◆ Work request: Report the tally of lines in the material below that have the string "header", with no other output.

◆ Extracted records:
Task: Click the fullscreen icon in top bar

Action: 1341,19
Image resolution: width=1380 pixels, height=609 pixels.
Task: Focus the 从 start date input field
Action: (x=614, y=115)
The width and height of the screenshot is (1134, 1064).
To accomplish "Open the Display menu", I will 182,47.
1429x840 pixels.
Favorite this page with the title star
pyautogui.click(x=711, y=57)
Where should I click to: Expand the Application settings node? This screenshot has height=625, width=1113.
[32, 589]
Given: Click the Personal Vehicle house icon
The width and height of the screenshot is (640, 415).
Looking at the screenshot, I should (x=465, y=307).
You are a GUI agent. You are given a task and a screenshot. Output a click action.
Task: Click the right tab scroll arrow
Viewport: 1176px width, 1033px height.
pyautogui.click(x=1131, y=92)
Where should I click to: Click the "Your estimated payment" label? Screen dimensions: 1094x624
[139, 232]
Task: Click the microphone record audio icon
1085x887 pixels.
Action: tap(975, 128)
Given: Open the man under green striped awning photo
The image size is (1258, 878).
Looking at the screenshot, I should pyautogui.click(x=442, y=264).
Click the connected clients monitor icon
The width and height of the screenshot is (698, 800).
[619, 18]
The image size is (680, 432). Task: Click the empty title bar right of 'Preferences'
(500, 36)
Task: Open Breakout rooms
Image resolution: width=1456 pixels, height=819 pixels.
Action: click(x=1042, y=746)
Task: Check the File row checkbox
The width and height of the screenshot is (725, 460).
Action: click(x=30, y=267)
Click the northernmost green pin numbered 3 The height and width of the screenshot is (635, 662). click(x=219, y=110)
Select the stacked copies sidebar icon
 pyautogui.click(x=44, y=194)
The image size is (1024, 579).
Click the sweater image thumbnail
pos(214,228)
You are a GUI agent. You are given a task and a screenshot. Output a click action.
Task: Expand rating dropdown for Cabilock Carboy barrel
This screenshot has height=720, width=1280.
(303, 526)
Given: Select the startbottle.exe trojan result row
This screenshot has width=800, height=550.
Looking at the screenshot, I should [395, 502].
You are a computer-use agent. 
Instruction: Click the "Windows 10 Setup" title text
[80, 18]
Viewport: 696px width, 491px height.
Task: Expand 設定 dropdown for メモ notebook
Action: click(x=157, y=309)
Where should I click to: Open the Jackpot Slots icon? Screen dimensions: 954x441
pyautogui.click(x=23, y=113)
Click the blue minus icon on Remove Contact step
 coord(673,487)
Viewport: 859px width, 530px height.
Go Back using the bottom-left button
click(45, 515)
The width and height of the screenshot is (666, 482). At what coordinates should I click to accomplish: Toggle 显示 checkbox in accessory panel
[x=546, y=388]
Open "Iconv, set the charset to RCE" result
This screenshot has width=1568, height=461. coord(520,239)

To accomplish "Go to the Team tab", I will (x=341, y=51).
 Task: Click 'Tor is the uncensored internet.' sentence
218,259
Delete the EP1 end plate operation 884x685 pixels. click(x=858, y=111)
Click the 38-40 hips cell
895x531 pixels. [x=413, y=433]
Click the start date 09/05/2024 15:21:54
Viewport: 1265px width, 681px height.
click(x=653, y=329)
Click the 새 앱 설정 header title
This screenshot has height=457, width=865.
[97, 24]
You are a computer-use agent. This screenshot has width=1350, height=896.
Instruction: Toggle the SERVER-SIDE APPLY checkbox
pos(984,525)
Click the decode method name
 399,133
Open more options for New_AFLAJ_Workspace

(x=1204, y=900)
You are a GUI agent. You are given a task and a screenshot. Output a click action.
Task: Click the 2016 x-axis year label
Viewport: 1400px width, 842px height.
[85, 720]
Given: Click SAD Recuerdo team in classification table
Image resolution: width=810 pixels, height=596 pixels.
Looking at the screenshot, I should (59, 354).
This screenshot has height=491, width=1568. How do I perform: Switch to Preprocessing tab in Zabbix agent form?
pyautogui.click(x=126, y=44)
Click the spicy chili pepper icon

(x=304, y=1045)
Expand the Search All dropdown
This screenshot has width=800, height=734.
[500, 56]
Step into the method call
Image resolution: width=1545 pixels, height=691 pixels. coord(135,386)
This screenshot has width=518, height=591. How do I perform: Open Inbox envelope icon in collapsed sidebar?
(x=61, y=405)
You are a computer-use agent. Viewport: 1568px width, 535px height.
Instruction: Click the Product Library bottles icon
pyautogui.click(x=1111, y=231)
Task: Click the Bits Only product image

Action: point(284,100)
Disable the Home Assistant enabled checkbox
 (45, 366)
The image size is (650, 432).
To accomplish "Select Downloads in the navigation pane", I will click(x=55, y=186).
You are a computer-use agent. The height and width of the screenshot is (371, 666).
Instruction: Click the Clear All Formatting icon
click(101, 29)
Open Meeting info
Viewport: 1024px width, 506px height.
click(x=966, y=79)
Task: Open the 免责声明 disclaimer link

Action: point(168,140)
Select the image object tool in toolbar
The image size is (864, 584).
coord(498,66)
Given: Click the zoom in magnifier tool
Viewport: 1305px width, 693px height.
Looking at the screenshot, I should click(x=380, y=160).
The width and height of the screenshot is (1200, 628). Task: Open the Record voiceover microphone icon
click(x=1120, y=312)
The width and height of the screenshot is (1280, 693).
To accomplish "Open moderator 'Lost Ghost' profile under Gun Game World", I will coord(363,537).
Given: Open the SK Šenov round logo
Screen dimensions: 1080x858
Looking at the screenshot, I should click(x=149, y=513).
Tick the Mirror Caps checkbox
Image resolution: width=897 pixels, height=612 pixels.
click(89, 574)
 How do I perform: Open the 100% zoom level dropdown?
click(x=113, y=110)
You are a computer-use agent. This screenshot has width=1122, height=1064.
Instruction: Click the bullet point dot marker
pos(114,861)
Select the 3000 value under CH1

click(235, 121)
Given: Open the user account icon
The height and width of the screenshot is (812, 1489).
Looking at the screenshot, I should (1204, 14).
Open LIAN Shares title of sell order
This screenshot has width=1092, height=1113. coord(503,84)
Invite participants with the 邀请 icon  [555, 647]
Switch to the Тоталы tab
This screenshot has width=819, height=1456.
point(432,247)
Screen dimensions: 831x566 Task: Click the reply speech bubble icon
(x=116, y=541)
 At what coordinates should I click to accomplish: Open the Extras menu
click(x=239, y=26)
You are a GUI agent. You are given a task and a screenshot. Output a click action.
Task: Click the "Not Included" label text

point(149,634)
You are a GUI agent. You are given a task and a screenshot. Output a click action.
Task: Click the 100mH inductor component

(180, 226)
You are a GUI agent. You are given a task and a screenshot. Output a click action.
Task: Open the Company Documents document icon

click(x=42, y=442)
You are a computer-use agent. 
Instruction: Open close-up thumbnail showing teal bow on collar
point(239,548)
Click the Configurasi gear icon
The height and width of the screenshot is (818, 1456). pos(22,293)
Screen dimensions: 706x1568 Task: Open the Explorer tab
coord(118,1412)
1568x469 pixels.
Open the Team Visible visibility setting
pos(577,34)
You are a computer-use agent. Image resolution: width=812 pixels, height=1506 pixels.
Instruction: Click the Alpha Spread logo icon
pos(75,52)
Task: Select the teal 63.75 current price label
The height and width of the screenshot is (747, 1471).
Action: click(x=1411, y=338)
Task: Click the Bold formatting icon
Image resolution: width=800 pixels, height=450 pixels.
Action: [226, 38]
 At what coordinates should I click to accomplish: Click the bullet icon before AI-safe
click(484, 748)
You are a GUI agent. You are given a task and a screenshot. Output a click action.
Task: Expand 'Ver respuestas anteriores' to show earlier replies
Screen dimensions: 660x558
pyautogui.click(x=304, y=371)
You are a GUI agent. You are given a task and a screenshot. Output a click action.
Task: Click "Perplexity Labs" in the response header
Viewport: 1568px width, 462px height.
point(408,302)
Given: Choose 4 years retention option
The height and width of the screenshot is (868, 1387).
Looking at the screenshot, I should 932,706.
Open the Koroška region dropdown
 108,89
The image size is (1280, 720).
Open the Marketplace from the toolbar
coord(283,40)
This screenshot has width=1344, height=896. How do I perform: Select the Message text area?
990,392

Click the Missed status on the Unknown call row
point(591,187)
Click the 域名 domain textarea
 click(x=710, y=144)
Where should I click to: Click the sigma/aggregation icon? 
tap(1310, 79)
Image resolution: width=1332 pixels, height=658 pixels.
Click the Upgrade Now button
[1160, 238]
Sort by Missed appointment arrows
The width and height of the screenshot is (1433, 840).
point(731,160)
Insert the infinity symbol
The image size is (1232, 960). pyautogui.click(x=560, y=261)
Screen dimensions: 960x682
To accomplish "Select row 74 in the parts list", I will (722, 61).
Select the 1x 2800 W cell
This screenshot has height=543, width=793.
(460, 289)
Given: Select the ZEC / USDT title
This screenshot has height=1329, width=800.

◆ Expected answer: 2